→ **What is expected**
Output the data below exactly, down to the last character.

═══

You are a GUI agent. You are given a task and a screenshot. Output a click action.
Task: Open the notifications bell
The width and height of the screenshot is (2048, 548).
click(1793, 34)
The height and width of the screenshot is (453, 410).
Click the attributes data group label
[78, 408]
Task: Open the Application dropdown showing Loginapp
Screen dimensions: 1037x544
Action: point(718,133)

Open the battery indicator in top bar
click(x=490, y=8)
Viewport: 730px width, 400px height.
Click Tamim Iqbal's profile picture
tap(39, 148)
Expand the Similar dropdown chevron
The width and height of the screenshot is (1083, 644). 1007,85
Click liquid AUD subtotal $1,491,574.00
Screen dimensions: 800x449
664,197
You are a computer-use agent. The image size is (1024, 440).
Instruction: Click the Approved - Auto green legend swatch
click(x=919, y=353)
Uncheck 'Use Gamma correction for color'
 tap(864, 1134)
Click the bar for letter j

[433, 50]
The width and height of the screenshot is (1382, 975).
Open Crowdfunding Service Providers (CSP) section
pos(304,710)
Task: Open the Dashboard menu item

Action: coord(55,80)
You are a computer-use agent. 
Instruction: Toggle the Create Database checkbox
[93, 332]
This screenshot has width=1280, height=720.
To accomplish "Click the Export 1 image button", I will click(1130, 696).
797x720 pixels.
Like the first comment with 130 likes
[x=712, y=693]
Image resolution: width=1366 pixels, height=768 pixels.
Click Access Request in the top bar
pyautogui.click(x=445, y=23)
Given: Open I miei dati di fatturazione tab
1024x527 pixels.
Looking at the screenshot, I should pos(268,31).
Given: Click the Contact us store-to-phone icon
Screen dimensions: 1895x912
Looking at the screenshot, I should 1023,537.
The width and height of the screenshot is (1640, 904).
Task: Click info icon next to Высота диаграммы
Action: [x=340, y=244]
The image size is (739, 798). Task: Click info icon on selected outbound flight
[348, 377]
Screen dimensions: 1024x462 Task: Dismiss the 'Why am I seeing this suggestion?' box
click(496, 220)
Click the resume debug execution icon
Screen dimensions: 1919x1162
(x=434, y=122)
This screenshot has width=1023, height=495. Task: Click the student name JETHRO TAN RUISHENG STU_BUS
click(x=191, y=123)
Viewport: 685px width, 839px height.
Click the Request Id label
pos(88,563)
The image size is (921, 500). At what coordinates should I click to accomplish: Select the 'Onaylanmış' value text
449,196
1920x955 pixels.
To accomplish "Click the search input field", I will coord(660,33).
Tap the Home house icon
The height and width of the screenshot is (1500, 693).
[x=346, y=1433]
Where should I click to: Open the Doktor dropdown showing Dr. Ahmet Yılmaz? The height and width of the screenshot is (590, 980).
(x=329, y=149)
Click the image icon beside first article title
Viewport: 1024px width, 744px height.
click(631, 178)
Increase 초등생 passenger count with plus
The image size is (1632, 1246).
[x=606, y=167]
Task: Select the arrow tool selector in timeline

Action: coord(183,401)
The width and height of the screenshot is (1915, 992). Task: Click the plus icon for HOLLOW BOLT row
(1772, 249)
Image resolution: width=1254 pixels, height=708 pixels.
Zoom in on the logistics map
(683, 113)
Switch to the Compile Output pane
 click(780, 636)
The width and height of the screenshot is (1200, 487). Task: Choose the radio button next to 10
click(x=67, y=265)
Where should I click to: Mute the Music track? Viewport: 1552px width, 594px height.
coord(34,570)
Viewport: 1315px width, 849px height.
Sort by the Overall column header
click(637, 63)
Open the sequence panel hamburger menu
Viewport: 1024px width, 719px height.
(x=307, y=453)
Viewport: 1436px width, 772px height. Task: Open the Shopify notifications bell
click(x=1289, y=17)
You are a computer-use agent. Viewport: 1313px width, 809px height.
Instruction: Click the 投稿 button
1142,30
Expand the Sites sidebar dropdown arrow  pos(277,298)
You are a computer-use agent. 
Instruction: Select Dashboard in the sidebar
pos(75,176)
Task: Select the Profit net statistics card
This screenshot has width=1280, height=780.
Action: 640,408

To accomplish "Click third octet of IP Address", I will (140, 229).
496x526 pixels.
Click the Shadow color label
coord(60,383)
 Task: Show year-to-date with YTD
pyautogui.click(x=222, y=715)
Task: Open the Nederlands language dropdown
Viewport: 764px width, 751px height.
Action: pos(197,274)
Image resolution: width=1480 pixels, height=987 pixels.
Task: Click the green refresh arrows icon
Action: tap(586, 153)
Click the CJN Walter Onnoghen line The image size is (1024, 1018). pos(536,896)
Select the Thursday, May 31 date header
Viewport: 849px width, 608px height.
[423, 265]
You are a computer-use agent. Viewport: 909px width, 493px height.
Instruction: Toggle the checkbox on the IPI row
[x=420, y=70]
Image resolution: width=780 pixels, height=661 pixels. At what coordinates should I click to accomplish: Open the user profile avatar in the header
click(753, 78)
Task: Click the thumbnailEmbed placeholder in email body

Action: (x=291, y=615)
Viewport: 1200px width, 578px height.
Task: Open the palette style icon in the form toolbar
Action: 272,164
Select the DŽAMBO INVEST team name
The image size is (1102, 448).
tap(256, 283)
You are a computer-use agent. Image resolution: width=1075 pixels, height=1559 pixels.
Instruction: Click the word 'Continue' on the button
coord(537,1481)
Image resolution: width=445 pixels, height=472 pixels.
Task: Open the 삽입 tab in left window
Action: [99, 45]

═══

→ **Solved exercise**
You are a GUI agent. You are given a task and a screenshot. Output a click action.
Task: Open the notifications bell
The width and height of the screenshot is (2048, 548).
click(1793, 34)
The height and width of the screenshot is (453, 410).
Click the attributes data group label
[78, 408]
Task: Open the Application dropdown showing Loginapp
Screen dimensions: 1037x544
Action: point(718,133)

Open the battery indicator in top bar
click(x=490, y=8)
Viewport: 730px width, 400px height.
Click Tamim Iqbal's profile picture
tap(39, 148)
Expand the Similar dropdown chevron
The width and height of the screenshot is (1083, 644). 1007,85
Click liquid AUD subtotal $1,491,574.00
Screen dimensions: 800x449
664,197
You are a computer-use agent. The image size is (1024, 440).
Instruction: Click the Approved - Auto green legend swatch
click(x=919, y=353)
Uncheck 'Use Gamma correction for color'
 tap(864, 1134)
Click the bar for letter j

[433, 50]
The width and height of the screenshot is (1382, 975).
Open Crowdfunding Service Providers (CSP) section
pos(304,710)
Task: Open the Dashboard menu item

Action: coord(55,80)
You are a computer-use agent. 
Instruction: Toggle the Create Database checkbox
[93, 332]
This screenshot has width=1280, height=720.
To accomplish "Click the Export 1 image button", I will click(1130, 696).
797x720 pixels.
Like the first comment with 130 likes
[x=712, y=693]
Image resolution: width=1366 pixels, height=768 pixels.
Click Access Request in the top bar
pyautogui.click(x=445, y=23)
Given: Open I miei dati di fatturazione tab
1024x527 pixels.
Looking at the screenshot, I should pos(268,31).
Given: Click the Contact us store-to-phone icon
Screen dimensions: 1895x912
Looking at the screenshot, I should 1023,537.
The width and height of the screenshot is (1640, 904).
Task: Click info icon next to Высота диаграммы
Action: [x=340, y=244]
The image size is (739, 798). Task: Click info icon on selected outbound flight
[348, 377]
Screen dimensions: 1024x462 Task: Dismiss the 'Why am I seeing this suggestion?' box
click(496, 220)
Click the resume debug execution icon
Screen dimensions: 1919x1162
(x=434, y=122)
This screenshot has width=1023, height=495. Task: Click the student name JETHRO TAN RUISHENG STU_BUS
click(x=191, y=123)
Viewport: 685px width, 839px height.
Click the Request Id label
pos(88,563)
The image size is (921, 500). At what coordinates should I click to accomplish: Select the 'Onaylanmış' value text
449,196
1920x955 pixels.
To accomplish "Click the search input field", I will coord(660,33).
Tap the Home house icon
The height and width of the screenshot is (1500, 693).
[x=346, y=1433]
Where should I click to: Open the Doktor dropdown showing Dr. Ahmet Yılmaz? The height and width of the screenshot is (590, 980).
(x=329, y=149)
Click the image icon beside first article title
Viewport: 1024px width, 744px height.
click(631, 178)
Increase 초등생 passenger count with plus
The image size is (1632, 1246).
[x=606, y=167]
Task: Select the arrow tool selector in timeline

Action: coord(183,401)
The width and height of the screenshot is (1915, 992). Task: Click the plus icon for HOLLOW BOLT row
(1772, 249)
Image resolution: width=1254 pixels, height=708 pixels.
Zoom in on the logistics map
(683, 113)
Switch to the Compile Output pane
 click(780, 636)
The width and height of the screenshot is (1200, 487). Task: Choose the radio button next to 10
click(x=67, y=265)
Where should I click to: Mute the Music track? Viewport: 1552px width, 594px height.
coord(34,570)
Viewport: 1315px width, 849px height.
Sort by the Overall column header
click(637, 63)
Open the sequence panel hamburger menu
Viewport: 1024px width, 719px height.
(x=307, y=453)
Viewport: 1436px width, 772px height. Task: Open the Shopify notifications bell
click(x=1289, y=17)
You are a computer-use agent. Viewport: 1313px width, 809px height.
Instruction: Click the 投稿 button
1142,30
Expand the Sites sidebar dropdown arrow  pos(277,298)
You are a computer-use agent. 
Instruction: Select Dashboard in the sidebar
pos(75,176)
Task: Select the Profit net statistics card
This screenshot has width=1280, height=780.
Action: 640,408

To accomplish "Click third octet of IP Address", I will (140, 229).
496x526 pixels.
Click the Shadow color label
coord(60,383)
 Task: Show year-to-date with YTD
pyautogui.click(x=222, y=715)
Task: Open the Nederlands language dropdown
Viewport: 764px width, 751px height.
Action: pos(197,274)
Image resolution: width=1480 pixels, height=987 pixels.
Task: Click the green refresh arrows icon
Action: tap(586, 153)
Click the CJN Walter Onnoghen line The image size is (1024, 1018). pos(536,896)
Select the Thursday, May 31 date header
Viewport: 849px width, 608px height.
[423, 265]
You are a computer-use agent. Viewport: 909px width, 493px height.
Instruction: Toggle the checkbox on the IPI row
[x=420, y=70]
Image resolution: width=780 pixels, height=661 pixels. At what coordinates should I click to accomplish: Open the user profile avatar in the header
click(753, 78)
Task: Click the thumbnailEmbed placeholder in email body

Action: (x=291, y=615)
Viewport: 1200px width, 578px height.
Task: Open the palette style icon in the form toolbar
Action: 272,164
Select the DŽAMBO INVEST team name
The image size is (1102, 448).
tap(256, 283)
You are a computer-use agent. Image resolution: width=1075 pixels, height=1559 pixels.
Instruction: Click the word 'Continue' on the button
coord(537,1481)
Image resolution: width=445 pixels, height=472 pixels.
Task: Open the 삽입 tab in left window
Action: [99, 45]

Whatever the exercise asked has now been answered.